La niña que había tirado de la falda de Siri finalmente cogió las flores con una mano y echó a correr con ellas, seguida por los otros niños. Siri vio reproche en los ojos de varios transeúntes. Sin embargo, ninguno de ellos la encaró. Ser una princesa, aunque no fuera importante, tenía sus ventajas.

Continuó su camino hacia el palacio. Era un edificio bajo de un solo piso con un gran patio de tierra prensada. Evitó las multitudes de buhoneros en la puerta y, dando la vuelta, entró por las cocinas. Mab, la cocinera, dejó de cantar cuando se abrió la puerta y miró a Siri.

—Tu padre te ha estado buscando, niña —dijo, y se volvió canturreando para atacar una pila de cebollas.

—Eso me temo.

Siri se acercó y olió la olla, que tenía el soso aroma de las patatas hervidas.

—Otra vez te has ido a las montañas, ¿no? Apuesto a que te saltaste tus clases.

Siri sonrió y sacó otra de las brillantes flores amarillas, haciéndola girar entre dos dedos.

Mab puso los ojos en blanco.

—Y sospecho que has estado corrompiendo de nuevo a los jóvenes de la ciudad. De verdad, niña, a tu edad ya tendrías que haber superado estas cosas. Tu padre tendría que decirte un par de palabras sobre tus responsabilidades.

—Me gustan las palabras. Y siempre aprendo algunas nuevas cuando padre se enfada. No debería descuidar mi educación, ¿no?

Mab hizo una mueca y mezcló unos pepinillos cortados con las cebollas.

—De verdad, Mab —dijo Siri, haciendo girar la flor, sintiendo que el tono de su pelo se volvía un poco rojo—. No veo cuál es el problema. Austre creó las flores, ¿no? Puso los colores en ellas, así que no pueden ser malignas. Quiero decir, lo llamamos el Dios de los Colores, ¿verdad?
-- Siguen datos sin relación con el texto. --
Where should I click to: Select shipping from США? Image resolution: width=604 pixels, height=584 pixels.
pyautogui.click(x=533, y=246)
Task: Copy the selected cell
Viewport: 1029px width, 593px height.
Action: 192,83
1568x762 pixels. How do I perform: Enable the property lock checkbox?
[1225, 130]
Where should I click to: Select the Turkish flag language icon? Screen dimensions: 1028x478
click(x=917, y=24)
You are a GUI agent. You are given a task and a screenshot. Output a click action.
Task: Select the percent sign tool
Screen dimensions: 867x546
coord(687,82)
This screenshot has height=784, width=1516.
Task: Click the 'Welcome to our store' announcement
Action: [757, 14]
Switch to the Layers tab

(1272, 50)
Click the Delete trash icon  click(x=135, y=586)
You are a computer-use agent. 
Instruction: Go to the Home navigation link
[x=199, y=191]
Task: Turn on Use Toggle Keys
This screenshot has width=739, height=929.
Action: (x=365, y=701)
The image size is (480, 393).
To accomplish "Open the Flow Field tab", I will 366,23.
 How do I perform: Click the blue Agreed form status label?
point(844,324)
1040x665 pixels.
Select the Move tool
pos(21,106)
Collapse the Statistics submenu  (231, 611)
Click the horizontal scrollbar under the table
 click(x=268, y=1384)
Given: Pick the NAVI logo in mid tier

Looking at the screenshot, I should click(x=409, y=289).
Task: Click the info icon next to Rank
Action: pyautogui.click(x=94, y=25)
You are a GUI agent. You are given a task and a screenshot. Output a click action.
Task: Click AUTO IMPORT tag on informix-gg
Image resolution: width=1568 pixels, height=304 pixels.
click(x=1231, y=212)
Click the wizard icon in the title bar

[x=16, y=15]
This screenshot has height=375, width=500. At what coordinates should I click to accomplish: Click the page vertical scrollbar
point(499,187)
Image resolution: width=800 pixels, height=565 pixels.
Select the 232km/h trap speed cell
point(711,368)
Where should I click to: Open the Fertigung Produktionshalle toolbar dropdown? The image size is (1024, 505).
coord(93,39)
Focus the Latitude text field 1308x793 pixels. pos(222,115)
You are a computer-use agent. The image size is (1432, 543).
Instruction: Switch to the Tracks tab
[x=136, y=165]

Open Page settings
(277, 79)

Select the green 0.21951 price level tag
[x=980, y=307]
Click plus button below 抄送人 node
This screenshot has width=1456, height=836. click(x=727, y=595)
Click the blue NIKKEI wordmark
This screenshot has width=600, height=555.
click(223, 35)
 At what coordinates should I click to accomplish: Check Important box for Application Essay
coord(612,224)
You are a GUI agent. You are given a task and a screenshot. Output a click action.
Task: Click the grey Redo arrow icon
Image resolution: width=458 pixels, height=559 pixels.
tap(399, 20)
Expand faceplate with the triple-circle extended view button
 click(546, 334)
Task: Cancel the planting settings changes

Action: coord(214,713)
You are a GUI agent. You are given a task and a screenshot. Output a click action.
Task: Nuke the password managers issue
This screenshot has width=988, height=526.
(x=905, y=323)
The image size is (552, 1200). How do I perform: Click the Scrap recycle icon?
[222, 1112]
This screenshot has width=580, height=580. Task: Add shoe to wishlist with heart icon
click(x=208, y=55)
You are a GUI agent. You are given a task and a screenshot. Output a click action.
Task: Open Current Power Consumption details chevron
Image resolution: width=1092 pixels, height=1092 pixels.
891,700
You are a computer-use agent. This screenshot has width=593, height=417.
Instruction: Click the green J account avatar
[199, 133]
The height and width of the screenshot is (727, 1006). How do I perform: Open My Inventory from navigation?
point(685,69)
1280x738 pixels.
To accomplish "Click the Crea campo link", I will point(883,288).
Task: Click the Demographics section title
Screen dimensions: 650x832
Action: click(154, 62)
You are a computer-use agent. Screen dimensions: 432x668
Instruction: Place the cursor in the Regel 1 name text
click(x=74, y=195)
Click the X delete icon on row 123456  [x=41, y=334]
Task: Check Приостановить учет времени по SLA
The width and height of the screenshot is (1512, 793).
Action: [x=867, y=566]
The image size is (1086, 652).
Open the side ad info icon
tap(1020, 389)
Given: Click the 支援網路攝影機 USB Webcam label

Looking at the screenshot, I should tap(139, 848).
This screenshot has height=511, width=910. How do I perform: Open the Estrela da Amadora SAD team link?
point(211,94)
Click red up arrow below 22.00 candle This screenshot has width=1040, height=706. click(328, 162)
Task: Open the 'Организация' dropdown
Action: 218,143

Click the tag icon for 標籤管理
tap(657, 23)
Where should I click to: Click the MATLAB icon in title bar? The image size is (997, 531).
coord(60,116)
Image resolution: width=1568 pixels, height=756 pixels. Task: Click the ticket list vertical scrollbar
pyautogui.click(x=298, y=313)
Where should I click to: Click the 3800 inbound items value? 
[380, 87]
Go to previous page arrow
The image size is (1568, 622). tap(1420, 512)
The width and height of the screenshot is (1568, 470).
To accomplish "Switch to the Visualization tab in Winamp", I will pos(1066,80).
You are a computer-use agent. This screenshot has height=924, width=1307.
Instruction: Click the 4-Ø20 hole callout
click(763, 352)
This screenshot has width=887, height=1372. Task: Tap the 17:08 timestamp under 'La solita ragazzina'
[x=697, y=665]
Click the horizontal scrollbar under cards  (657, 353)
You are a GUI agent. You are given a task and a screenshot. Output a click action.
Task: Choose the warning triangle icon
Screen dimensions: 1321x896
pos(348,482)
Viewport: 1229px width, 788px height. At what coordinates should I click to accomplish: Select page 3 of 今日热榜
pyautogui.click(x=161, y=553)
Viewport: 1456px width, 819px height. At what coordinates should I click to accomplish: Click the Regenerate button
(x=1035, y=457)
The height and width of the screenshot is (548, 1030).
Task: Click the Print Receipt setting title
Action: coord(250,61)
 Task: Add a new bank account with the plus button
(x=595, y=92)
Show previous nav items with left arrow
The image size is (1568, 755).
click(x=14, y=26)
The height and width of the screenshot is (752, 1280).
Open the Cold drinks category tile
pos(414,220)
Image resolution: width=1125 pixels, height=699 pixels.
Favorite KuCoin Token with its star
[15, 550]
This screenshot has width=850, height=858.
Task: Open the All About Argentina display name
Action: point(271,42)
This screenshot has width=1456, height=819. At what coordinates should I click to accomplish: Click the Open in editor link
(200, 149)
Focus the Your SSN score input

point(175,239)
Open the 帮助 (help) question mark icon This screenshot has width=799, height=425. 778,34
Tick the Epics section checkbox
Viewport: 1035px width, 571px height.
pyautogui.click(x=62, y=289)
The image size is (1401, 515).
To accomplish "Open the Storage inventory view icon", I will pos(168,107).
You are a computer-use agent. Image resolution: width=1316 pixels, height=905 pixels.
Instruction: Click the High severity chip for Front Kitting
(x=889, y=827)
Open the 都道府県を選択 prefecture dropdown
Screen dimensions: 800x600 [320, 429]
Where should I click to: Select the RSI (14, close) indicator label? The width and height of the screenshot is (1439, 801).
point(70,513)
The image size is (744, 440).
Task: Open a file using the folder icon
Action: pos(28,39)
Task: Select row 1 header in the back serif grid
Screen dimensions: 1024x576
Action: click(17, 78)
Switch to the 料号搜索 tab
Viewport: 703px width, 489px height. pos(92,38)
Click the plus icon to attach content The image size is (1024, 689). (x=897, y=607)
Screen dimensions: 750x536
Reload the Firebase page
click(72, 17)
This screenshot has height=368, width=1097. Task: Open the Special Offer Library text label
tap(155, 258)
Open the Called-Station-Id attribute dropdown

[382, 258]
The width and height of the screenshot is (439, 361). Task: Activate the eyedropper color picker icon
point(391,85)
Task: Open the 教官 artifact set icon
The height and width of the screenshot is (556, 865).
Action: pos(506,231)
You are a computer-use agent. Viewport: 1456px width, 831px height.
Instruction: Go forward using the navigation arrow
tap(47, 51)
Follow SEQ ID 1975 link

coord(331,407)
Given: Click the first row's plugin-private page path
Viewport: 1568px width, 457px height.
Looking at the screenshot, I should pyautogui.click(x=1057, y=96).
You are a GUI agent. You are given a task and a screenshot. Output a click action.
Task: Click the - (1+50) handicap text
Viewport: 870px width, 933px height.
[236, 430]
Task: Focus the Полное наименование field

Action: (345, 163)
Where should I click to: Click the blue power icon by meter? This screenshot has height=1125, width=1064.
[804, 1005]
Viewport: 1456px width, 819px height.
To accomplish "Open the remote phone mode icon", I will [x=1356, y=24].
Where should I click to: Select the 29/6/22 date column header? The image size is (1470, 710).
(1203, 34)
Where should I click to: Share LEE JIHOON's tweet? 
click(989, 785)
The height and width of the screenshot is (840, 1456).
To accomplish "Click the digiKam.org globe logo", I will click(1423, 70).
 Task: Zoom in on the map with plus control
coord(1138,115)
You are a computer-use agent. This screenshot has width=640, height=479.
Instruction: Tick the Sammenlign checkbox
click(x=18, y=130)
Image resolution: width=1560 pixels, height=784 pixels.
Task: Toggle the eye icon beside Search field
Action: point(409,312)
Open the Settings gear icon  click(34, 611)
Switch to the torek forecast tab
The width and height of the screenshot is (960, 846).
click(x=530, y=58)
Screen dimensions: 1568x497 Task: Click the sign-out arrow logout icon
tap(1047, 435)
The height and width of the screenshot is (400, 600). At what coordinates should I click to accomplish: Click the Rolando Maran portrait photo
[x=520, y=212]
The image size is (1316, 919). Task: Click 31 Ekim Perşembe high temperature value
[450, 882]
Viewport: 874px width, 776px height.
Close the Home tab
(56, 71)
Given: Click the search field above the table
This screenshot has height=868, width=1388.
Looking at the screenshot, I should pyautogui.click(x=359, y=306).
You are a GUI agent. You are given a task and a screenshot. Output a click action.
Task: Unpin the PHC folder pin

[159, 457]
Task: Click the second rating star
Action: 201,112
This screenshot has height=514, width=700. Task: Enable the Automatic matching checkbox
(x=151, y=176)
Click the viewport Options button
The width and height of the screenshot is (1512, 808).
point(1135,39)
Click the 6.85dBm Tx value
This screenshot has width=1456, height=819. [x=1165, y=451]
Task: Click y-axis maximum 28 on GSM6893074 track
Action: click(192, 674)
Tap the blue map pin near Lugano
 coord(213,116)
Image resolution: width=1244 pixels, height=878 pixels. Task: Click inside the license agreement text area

—Las flores no son malignas —respondió Mab, añadiendo unas hierbas a su cocido—, suponiendo que se queden donde las puso Austre. No deberíamos usar la belleza de Austre para darnos importancia.

—Una flor no me hace parecer más importante.

—¿No? —repuso Mab, añadiendo la hierba, el pepinillo y las cebollas a una de sus ollas. Golpeó el lado de la olla con el plano de su cuchillo, escuchó, asintió para sí y empezó a rebuscar más verduras bajo la encimera—. Dime —continuó refunfuñando—, ¿de verdad crees que caminar por la ciudad con una flor así no atrajo la atención sobre ti misma?

—Eso es sólo porque la ciudad es muy gris. Si hubiera un poco de color, nadie se fijaría en una flor.

Mab se incorporó cargando con una caja con tubérculos.